Deze bepaling maakt duidelijk dat het adviesplatform een procesrol heeft in het stimuleren van bewoners om met initiatieven te komen en het terugkoppelen van de resultaten van deze initiatieven aan de wijk. Het college (i.c. de door het college aangewezen ambtenaar) heeft de verantwoordelijkheid om de regeling bekend te maken onder de betrokken burgers.

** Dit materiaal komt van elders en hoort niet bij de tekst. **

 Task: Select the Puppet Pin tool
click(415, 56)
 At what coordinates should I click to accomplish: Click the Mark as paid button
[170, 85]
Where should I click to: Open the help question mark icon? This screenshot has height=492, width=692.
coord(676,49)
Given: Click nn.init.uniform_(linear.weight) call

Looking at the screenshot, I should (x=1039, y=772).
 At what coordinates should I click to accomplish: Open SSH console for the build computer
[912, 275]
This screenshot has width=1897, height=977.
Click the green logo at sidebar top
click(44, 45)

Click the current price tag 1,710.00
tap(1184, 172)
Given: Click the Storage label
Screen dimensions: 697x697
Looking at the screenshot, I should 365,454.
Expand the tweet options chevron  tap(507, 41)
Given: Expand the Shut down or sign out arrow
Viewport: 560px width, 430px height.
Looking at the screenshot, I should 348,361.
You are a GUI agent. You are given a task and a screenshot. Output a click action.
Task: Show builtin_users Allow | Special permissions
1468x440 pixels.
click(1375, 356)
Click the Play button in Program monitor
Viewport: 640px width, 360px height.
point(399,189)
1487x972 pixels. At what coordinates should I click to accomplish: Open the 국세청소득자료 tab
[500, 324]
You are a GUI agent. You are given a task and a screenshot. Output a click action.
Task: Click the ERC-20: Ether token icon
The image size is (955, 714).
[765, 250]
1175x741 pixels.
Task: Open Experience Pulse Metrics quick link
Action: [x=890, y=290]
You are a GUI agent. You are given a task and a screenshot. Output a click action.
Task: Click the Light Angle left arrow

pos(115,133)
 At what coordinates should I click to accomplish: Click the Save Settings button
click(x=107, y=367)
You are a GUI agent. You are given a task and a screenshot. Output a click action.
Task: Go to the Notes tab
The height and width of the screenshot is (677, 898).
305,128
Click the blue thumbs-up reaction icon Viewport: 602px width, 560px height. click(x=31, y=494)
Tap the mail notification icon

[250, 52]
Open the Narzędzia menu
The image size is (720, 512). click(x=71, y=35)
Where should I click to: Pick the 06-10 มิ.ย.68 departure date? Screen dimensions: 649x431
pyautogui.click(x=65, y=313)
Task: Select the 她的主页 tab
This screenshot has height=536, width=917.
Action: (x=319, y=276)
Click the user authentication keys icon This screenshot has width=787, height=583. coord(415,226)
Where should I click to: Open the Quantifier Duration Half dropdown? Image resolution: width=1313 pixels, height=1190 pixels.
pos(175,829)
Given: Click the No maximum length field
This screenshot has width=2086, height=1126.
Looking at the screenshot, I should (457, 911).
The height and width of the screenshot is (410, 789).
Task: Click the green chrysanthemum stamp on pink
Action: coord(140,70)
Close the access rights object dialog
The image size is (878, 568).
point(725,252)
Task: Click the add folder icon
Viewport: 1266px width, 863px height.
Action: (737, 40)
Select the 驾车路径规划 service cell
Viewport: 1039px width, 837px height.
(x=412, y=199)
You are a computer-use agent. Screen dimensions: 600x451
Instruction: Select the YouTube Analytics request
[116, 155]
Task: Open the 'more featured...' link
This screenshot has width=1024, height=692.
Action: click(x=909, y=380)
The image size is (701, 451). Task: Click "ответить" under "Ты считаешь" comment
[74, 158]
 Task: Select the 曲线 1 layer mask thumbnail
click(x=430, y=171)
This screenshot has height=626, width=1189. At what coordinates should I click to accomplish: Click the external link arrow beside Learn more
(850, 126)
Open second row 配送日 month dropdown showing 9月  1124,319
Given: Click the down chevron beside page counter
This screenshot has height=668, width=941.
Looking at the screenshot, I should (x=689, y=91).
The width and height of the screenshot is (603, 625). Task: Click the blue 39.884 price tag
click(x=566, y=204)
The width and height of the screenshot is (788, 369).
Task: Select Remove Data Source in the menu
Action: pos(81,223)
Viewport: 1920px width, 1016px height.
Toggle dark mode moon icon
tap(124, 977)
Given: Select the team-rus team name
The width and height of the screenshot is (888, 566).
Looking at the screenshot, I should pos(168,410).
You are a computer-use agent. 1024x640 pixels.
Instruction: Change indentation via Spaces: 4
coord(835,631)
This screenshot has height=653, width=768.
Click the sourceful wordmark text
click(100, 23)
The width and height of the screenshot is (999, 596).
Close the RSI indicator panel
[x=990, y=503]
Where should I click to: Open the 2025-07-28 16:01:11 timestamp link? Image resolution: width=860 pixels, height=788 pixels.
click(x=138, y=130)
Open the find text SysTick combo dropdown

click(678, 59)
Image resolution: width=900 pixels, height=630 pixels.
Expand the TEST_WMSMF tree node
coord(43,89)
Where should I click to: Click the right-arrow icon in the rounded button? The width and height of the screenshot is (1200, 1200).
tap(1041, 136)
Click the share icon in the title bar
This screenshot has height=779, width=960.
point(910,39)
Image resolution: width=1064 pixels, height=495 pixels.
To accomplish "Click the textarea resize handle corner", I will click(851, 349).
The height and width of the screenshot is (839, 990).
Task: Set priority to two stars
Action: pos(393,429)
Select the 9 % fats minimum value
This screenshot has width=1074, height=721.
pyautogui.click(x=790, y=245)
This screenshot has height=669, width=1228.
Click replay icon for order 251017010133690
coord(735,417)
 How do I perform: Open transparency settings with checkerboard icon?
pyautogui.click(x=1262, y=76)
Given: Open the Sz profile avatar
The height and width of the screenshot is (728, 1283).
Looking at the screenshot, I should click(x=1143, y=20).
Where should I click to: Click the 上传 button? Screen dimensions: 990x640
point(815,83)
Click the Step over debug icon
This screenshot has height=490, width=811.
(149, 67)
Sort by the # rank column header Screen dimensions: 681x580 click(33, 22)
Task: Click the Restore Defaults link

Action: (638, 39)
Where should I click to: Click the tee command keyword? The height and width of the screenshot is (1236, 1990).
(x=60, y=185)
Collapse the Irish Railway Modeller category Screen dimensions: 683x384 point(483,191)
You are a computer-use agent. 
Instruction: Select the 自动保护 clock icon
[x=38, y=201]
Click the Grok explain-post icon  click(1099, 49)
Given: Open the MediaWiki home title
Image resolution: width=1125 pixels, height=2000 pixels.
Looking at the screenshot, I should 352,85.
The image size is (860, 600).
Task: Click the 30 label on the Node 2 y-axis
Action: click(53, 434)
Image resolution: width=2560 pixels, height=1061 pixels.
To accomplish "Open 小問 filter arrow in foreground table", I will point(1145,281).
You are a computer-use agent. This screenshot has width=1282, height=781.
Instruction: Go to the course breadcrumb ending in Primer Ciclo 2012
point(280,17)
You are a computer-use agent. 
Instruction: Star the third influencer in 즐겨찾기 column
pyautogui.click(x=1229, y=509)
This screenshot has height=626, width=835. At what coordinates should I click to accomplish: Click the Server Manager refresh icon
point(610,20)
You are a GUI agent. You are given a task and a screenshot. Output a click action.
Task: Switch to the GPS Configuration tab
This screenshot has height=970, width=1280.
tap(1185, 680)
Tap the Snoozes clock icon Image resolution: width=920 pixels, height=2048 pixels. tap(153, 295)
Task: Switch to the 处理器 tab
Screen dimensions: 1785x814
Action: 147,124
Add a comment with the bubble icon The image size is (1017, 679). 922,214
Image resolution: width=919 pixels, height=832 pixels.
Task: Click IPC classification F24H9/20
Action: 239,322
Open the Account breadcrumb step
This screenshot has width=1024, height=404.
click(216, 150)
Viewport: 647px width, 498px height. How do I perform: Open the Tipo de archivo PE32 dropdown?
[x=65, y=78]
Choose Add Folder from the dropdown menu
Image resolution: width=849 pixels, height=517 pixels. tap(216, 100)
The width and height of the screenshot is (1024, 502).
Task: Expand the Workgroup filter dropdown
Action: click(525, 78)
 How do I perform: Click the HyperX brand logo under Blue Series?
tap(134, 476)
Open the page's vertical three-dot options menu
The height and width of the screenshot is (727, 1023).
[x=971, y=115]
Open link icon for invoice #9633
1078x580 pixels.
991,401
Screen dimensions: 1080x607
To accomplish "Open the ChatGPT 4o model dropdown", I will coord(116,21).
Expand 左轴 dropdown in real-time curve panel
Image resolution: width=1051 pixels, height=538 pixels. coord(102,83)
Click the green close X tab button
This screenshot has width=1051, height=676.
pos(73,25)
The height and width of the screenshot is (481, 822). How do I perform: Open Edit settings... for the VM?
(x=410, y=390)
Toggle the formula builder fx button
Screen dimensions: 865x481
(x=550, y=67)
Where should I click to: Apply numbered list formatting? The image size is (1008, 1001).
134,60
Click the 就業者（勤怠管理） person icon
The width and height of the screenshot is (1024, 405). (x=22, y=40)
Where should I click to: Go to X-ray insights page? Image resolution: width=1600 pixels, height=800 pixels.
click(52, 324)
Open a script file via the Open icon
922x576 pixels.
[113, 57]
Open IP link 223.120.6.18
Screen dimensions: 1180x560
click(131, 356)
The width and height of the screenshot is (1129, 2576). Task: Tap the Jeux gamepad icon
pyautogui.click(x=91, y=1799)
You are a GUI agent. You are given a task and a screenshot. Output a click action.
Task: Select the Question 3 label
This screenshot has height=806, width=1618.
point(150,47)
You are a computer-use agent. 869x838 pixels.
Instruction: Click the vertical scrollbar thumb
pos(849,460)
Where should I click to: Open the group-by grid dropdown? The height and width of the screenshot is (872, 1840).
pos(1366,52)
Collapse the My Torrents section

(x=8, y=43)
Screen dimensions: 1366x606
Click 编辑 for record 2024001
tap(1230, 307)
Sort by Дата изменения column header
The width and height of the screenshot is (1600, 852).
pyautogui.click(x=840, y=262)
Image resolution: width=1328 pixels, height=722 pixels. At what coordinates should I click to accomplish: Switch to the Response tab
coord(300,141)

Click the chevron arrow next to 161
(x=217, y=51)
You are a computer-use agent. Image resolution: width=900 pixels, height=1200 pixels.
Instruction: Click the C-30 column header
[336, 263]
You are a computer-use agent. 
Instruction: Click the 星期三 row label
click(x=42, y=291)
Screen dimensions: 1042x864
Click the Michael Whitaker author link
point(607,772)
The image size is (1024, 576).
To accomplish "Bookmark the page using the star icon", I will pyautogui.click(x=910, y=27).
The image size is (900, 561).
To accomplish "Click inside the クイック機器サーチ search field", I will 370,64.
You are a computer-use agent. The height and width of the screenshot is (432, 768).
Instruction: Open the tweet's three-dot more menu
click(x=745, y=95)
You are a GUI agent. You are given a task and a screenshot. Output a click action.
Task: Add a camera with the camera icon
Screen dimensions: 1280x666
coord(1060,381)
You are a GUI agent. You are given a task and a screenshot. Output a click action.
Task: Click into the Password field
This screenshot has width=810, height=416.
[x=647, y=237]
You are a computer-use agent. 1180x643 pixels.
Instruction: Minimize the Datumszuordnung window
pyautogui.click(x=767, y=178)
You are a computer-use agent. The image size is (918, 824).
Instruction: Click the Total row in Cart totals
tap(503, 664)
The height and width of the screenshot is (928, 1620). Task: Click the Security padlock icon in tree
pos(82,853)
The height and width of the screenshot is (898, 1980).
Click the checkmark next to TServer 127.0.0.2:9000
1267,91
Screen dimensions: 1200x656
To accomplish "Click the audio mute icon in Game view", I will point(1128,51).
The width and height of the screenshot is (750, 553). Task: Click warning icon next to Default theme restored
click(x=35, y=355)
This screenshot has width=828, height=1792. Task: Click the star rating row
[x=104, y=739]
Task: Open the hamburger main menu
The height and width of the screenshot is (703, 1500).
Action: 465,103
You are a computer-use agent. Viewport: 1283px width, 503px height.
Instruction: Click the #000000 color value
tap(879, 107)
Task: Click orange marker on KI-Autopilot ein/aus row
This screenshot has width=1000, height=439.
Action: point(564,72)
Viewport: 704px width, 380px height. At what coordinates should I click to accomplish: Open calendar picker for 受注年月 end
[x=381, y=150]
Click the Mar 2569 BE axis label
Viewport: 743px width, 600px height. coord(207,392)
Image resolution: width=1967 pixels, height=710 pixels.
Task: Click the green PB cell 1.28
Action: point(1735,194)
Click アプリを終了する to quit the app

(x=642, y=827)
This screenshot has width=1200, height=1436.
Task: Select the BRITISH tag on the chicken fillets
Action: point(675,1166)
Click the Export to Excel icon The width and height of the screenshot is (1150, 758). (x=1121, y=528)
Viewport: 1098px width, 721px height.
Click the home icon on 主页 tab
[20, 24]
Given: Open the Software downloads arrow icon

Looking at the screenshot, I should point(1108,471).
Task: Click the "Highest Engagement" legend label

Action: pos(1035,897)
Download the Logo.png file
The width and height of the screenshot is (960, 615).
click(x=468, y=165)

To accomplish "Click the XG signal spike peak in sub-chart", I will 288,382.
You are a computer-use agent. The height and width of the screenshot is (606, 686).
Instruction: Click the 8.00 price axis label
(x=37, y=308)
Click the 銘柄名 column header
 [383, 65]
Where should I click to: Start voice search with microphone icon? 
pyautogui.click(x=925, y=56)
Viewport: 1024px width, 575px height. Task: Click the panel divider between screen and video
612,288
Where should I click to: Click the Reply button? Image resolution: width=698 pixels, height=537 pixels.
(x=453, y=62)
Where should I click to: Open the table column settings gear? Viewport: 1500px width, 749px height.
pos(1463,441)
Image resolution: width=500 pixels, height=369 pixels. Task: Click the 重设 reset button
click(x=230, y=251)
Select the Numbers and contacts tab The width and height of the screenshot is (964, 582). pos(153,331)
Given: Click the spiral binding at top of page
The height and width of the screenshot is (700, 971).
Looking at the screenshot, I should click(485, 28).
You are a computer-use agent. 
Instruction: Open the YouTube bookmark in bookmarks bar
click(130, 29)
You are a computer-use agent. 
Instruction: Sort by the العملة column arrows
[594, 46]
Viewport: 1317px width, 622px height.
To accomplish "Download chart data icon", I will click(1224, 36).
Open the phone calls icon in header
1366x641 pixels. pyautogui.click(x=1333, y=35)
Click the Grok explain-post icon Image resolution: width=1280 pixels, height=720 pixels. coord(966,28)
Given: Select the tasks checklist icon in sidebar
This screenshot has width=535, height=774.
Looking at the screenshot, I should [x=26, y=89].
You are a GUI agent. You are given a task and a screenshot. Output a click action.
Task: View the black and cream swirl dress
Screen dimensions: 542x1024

Artikel 8 Verplichtingen van de initiatiefnemer
In het derde lid is uitdrukkelijk opgenomen dat de initiatiefnemer verantwoordelijk is voor het creëren van draagvlak onder de bewoners. Het is van groot belang dat initiatiefnemers zelf aantonen dat ze (een flink aantal) medestanders hebben. Het aantal medestanders is niet aan te geven: dat is afhankelijk van aard en omvang van het initiatief. De doelgroep van het initiatief hoort immers groter te zijn dan alleen de initiatiefnemers.
Artikel 10 Inwerkingtreding en citeertitel
De datum van inwerkingtreding van de verordening is 15 januari 2009. Indien gemeenten pas na oktober 2008 de verordening door de raad laten vaststellen, dient de datum van inwerkingtreding op een later tijdstip te worden bepaald. Hierbij kan eventueel terugwerkende kracht worden verleend. Voorbeeld voor een dergelijke bepaling is: “Deze verordening treedt in werking op de dag na de bekendmaking daarvan (en werkt terug tot en met 1 oktober 2008).”
De integratie-uitkering is toegezegd tot en met het jaar 2010. De kans bestaat dat ook in 2011 middelen beschikbaar komen. Dit lid is toegevoegd om aan te geven dat de verordening en de vouchers direct gekoppeld zijn aan de integratie-uitkering (zie ook toelichting bij art. 3, lid 1).